The American Three-toed Woodpecker (Picoides dorsalis), formerly known as the Three-toed or Northern Three-toed Woodpecker, is now considered distinct from populations in the northern Palearctic, where the Eurasian Three-toed Woodpecker (Picoides tridactylus) occurs. The American Three-toed Woodpecker is similar to other North American Picoides in having a heavy, chisel-like bill. Closely related to the Black-backed Woodpecker (P. arcticus), both species have comparable facial markings and differ from other North American woodpeckers in having 3 versus 4 toes and an absence of red in all plumages. The distribution of the American Three-toed Woodpecker generally coincides with that of spruce (Picea) forests, and thus, it breeds farther north than any other woodpecker species in North America. Like the Black-backed Woodpecker, and to a lesser degree the Hairy Woodpecker (P. villosus), the American Three-toed Woodpecker may benefit from locally abundant insect outbreaks resulting from natural disturbances such as wildfires and windthrow. The American Three-toed Woodpecker, however, forages mostly by scaling the bark of trees in search for bark beetles (Scolytidae), while the Black-backed Woodpecker excavates deeper into the wood in search of wood-boring beetle larvae (Cerambycidae). Populations of both woodpecker species are irruptive, but these irruptions are not necessarily simultaneous, which may reflect differences in their food preferences.

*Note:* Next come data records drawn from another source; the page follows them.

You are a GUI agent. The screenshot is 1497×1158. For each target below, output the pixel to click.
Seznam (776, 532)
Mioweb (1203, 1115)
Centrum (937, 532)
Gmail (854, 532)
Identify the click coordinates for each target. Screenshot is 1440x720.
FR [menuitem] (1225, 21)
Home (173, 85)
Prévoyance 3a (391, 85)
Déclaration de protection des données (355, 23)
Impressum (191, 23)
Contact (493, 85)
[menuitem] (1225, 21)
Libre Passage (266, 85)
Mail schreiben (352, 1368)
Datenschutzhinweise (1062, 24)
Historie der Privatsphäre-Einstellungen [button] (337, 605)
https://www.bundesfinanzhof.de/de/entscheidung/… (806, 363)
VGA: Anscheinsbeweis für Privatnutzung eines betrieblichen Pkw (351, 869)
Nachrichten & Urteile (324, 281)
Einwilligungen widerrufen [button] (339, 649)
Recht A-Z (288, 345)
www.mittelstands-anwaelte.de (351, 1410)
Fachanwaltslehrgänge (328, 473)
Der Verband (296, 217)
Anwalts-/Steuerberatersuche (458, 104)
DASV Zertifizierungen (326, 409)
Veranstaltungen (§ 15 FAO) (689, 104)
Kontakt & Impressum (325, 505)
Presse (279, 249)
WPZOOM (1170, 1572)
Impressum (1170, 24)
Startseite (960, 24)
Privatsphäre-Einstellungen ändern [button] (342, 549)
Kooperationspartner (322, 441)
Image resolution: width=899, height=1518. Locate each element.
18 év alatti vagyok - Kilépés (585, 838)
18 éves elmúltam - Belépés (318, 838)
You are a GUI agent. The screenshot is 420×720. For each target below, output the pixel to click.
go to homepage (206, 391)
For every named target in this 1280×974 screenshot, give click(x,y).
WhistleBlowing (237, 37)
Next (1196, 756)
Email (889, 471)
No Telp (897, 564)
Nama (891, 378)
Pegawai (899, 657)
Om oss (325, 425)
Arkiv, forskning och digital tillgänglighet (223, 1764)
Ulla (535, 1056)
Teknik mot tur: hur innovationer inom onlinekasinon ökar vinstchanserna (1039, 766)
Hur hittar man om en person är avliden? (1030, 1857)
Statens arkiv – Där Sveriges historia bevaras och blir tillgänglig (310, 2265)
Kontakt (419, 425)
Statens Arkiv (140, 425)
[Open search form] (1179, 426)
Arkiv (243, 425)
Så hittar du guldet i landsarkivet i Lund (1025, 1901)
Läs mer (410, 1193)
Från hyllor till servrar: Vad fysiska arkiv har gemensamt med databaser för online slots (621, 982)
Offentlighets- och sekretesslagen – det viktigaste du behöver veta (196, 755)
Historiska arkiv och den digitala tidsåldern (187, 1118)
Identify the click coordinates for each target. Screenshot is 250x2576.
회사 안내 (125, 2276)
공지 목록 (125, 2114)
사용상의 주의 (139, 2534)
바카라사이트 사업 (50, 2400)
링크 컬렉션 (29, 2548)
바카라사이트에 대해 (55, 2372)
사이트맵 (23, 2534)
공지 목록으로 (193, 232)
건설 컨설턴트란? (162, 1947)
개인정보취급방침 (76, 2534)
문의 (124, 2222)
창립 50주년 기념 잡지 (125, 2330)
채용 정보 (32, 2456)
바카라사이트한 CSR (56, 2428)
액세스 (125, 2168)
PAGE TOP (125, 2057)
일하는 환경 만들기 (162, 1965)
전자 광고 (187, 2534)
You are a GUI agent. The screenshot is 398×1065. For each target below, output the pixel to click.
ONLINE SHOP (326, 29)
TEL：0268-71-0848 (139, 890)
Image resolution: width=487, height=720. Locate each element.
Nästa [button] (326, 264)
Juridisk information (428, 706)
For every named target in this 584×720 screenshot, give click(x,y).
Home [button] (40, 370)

This resident of boreal coniferous forest has been little studied, owing to its quiet nature and therefore low detectability during passive surveys. It is generally uncommon, and unlike the Black-backed Woodpecker, the American Three-toed Woodpecker does not exhibit high population fluctuations following forest disturbances created by insect outbreaks. These characteristics, combined with its remote northern distribution, make it difficult to determine reliable population trends. The strong association of the American Three-toed Woodpecker to mature and old-growth spruce forests or recently disturbed forest stands make the species vulnerable to habitat loss and fragmentation that results from modern forestry. Indeed, short-rotation logging, fire suppression, and salvage logging of trees damaged by fire or insect outbreaks reduce the abundance of the species’ favored prey in both early-successional and late-successional forest stands.
Increased awareness of the importance of natural disturbances in forest ecosystems and economic pressure to expand logging in old-growth boreal forest has heightened interest in this woodpecker species. Still, the paucity of life-history data makes the American Three-toed Woodpecker an ideal candidate for further study. Among the most important research needs is to clearly define its ecological niche in areas where it is sympatric with the Black-backed Woodpecker. Other important ecological questions include: (1) long-term impacts of timber harvesting and salvage logging on its populations, (2) dynamics of dispersal and other demographic rates, (3) spatial and temporal pattern of pulse-resource interactions on demography, (4) wintering ecology, and (5) impacts of projected climate change.